EXERCISES TO COMPLETE:
a) According to the post on love and relationships, how many aspects of your life need an equal amount of attention?
b) Reproduce word for word the part of the post on love and relationships starting with "Yes, girls and" and going on through "life? Read on.".
c) Extend the post on love and relationships by writing what comes after its last line.

SELECTED PASSAGE:

Love is a beautiful thing, isn’t it? Those butterflies in the stomach, the excitement that wakes you up everyday, looking forward to special moments at weekends and dreaming about a hopeful future together – surreal if you ask me! You found your soulmate, the man or woman of your dreams and now you’re unstoppable. At least that’s how it feels at the beginning, and gradually your entire life starts revolving around this one person. As this happens though, and we drown in this newfound world of ecstatic love, we start neglecting everything else, everyone else and ourselves too. It’s not necessarily a bad thing, initially. However, as time goes by, routine and familiarity kick in. This lovely person whom we were so deeply in love with some months back, becomes a ‘normal’ part of our life, arguments start to become more frequent, our expectations from them rise, love and emotions play hide and seek, then we start to remember that we exist too. Actually we wonder if we exist and who we are. But it hurts our brain to think so hard, so we go with the flow and avoid thinking altogether. This turn of events is even more common after marriage, I suppose. I know I know, I have painted a rather grim picture of love, but that’s not my point at all. My point and purpose today is to tell you something very important. Here’s what:
Don’t Forget Yourself. Ever.
Yes, girls and boys, relationships are beautiful, love is beautiful, intimate bonds are unique, but at the end of the day there are three aspects of your life which all need an equal amount of attention, because if we make an individual the centre of our world, our world will keep rocking like a boat in stormy seas. It isn’t pleasant. At all. If you’re a young adult, or a teenager, whether you are in a relationship or single, this post is for you. If you’re married too. Basically, this post is for you, whoever you are or are not. Okay jokes aside, what are these three aspects that require equal attention in your life? Read on.
1. Your friends and family.
Often, these people are usually the only constant in our lives. Most of us have at least one good friend, and family members who are especially close to us. However, as soon as someone new walks into our life, as a partner, we start neglecting those precious relationships. I have observed this amongst my friends. As soon as adulthood kicks in, and relationships take over, they forget that they have friends, and struggle to even squeeze in a day out with their close friend or their family. Don’t make that mistake. I plead guilty too. Your friends and family have been here for you, and they probably shall remain here. Make time for them, they will feed your soul and lift you up. Don’t end up making the guy your entire world, even worse, don’t make his friends your only friends. No! You wouldn’t want your whole world to come crashing down and not have a loving den to go back to.
So, after reading this post, go schedule yourself a date with your friends. Now.
2. You! Yes, You!

Saved entries:
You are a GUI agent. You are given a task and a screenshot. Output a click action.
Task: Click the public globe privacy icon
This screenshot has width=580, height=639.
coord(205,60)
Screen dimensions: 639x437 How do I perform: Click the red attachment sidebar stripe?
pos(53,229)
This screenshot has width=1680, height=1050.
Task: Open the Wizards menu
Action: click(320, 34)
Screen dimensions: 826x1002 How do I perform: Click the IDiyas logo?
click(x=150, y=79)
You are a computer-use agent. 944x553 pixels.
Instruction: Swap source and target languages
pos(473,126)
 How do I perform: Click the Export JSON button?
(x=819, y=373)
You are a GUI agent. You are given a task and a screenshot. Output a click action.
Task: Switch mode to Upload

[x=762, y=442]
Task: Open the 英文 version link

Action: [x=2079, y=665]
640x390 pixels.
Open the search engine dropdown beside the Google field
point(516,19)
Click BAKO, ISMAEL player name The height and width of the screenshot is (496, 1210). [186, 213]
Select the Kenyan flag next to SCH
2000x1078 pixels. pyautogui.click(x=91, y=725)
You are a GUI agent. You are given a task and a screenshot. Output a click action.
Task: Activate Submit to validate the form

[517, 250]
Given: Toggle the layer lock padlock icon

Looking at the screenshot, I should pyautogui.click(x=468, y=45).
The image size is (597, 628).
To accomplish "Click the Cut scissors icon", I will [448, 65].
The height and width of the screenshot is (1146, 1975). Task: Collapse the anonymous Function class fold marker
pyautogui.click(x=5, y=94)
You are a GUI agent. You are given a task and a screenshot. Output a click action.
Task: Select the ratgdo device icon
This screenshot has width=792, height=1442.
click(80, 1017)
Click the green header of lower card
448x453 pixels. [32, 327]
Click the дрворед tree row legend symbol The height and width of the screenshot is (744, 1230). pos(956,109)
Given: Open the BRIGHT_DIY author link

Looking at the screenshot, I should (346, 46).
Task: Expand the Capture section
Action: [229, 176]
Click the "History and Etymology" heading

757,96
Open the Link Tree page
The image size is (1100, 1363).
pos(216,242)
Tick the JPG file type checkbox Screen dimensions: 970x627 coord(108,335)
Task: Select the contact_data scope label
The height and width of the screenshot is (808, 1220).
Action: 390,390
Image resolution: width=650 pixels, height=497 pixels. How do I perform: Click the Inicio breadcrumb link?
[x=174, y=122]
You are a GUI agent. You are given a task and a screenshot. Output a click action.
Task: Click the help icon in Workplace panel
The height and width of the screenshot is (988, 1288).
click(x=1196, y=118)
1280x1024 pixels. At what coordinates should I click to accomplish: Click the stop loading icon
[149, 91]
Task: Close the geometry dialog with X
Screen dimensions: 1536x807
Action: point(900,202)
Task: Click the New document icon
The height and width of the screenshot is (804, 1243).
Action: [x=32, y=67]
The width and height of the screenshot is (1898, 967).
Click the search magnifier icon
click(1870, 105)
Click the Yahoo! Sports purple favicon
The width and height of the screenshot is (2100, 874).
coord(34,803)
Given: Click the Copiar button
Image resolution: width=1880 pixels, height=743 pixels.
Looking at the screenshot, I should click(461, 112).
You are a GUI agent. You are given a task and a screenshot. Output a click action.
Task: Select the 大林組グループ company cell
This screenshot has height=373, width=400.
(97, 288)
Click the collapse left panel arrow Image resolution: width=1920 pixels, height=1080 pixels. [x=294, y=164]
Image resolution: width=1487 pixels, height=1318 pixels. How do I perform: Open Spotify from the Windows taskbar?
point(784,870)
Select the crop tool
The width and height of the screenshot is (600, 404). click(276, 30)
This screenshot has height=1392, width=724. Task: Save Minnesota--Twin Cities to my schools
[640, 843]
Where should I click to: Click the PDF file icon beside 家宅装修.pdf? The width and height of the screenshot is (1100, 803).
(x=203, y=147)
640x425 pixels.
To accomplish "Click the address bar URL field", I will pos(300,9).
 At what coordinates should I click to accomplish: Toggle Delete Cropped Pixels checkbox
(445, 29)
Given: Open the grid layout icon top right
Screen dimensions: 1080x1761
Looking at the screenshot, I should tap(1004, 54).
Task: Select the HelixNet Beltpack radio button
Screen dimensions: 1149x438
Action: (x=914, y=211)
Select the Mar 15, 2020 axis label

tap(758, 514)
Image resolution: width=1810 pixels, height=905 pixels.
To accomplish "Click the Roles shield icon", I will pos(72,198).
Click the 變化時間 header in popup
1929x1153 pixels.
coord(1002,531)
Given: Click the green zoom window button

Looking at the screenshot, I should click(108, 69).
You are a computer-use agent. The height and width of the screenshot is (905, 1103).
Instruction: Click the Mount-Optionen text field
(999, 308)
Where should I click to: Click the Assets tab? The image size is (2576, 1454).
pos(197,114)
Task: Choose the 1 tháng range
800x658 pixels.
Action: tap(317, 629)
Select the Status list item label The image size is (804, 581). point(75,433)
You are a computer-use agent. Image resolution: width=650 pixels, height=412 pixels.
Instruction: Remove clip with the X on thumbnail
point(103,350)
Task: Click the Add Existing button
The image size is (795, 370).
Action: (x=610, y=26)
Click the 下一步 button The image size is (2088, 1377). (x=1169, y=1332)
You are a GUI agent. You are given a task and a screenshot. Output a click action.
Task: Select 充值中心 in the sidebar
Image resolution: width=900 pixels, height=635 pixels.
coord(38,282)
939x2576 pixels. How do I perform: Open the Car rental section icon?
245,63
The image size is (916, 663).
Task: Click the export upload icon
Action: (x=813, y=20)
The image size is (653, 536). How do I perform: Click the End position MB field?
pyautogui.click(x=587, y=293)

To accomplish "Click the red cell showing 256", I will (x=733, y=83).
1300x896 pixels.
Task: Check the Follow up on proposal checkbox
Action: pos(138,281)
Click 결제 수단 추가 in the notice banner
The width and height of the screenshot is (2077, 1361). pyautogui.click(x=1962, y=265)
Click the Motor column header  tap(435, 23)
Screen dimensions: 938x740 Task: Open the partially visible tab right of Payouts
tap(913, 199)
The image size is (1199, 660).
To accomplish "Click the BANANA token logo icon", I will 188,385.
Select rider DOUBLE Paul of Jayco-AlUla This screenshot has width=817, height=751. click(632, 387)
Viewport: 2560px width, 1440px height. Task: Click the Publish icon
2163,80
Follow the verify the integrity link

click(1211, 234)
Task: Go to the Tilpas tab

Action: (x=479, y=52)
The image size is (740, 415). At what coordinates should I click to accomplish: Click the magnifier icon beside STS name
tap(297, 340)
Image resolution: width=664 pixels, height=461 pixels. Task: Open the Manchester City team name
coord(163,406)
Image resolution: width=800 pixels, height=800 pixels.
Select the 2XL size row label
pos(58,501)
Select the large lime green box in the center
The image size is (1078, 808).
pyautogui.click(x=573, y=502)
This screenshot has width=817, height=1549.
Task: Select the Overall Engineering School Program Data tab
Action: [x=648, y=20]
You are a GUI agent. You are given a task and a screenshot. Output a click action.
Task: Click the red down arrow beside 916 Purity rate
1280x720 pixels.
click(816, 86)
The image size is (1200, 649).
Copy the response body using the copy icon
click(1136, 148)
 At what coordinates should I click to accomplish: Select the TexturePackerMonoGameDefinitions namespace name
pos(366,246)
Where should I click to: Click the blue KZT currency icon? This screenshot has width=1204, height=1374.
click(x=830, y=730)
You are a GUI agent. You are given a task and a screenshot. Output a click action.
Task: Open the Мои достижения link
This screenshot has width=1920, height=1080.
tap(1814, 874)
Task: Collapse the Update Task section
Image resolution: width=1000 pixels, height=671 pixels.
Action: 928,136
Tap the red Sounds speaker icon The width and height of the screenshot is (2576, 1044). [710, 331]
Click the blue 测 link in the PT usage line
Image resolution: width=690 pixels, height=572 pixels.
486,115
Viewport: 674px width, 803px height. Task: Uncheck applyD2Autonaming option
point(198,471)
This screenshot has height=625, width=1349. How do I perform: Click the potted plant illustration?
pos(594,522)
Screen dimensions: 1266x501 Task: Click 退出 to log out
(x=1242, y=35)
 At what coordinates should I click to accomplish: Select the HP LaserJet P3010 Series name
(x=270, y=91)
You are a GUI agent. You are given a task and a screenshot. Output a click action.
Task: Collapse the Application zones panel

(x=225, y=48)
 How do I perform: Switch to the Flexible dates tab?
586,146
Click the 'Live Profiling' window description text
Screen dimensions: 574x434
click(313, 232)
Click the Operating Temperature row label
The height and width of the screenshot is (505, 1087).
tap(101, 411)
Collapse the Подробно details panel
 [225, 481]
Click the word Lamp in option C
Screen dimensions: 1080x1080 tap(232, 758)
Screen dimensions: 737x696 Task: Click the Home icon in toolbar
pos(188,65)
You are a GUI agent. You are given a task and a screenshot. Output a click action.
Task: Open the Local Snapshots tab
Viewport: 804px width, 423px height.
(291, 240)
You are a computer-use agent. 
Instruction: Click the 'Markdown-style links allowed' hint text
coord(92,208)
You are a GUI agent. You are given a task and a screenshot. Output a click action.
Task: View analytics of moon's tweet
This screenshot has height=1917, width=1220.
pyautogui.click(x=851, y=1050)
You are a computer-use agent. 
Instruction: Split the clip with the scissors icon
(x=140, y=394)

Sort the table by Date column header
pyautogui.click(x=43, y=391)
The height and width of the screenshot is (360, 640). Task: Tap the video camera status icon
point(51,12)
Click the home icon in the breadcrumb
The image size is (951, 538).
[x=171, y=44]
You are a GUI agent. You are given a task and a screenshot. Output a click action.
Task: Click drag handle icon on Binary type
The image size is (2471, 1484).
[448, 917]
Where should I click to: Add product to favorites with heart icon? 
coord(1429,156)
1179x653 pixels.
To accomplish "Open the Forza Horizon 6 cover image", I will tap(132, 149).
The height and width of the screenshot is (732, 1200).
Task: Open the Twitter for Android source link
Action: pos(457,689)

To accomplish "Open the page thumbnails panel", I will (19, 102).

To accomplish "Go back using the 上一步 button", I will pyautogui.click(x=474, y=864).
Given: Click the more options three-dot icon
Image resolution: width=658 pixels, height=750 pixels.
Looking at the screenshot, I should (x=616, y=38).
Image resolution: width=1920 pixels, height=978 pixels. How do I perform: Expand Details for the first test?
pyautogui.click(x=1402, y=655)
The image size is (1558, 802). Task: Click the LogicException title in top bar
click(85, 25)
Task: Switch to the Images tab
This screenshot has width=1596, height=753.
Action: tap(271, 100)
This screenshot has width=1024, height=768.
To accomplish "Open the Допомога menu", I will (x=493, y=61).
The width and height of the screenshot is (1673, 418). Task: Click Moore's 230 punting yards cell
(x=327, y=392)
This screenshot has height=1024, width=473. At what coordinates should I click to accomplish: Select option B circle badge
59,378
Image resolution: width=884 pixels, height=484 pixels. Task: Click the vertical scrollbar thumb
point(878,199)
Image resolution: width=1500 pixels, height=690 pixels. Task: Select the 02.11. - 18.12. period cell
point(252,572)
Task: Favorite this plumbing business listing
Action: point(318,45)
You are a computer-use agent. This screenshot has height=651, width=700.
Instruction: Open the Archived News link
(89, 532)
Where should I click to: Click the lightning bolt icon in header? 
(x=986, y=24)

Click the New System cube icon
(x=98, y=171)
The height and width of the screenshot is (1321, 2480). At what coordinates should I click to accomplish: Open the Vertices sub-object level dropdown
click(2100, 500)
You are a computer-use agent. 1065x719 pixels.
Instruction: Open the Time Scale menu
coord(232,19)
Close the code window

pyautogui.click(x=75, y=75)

ANSWERS TO THE PROBLEMS:
a) Three aspects of your life need an equal amount of attention.

b)
Yes, girls and boys, relationships are beautiful, love is beautiful, intimate bonds are unique, but at the end of the day there are three aspects of your life which all need an equal amount of attention, because if we make an individual the centre of our world, our world will keep rocking like a boat in stormy seas. It isn’t pleasant. At all. If you’re a young adult, or a teenager, whether you are in a relationship or single, this post is for you. If you’re married too. Basically, this post is for you, whoever you are or are not. Okay jokes aside, what are these three aspects that require equal attention in your life? Read on.

c)
You are the most important part of your life. You. Yes, you. Do you know yourself? Do you understand yourself? What makes you happy? How do you enjoy your me-time? We cannot make another person the centre of our world, they have their own will and will not live according to our rules. But we can make ourselves and our Self, the centre of our world. As Om Swami says, if you cannot spend time with yourself without getting bored, how can you expect others to spend time with you and not get bored? You are pretty amazing, but you just have to figure out how you can believe in your own awesomeness. Go back to your childhood and your happy single days. What made you happy? Take up those things again. Or ask yourself what you’d regret at 80 years old. Give yourself a purpose, a cause to dedicate yourself to. That’s you sorted.
3. Your Career.
My ancestors had a saying:
“Your career is your first husband.”
As you transition into adulthood, after tasting life, you’ll realise that it’s the truth. If you’re young and still figuring out life, focus on your career. Ensure that you have a skill, a goal, a dream or a career to fall back on. Guys and girls come and go, but you will remain. You will spend the rest of your life with yourself. If you’re fulfilled and independent, you’ll notice that the variables around your life will bother you less as they shift.
Personally, from experience, I’d strongly recommend any youngster to not get married young, at least not before 25. Life is still young and so are you. What’s the rush?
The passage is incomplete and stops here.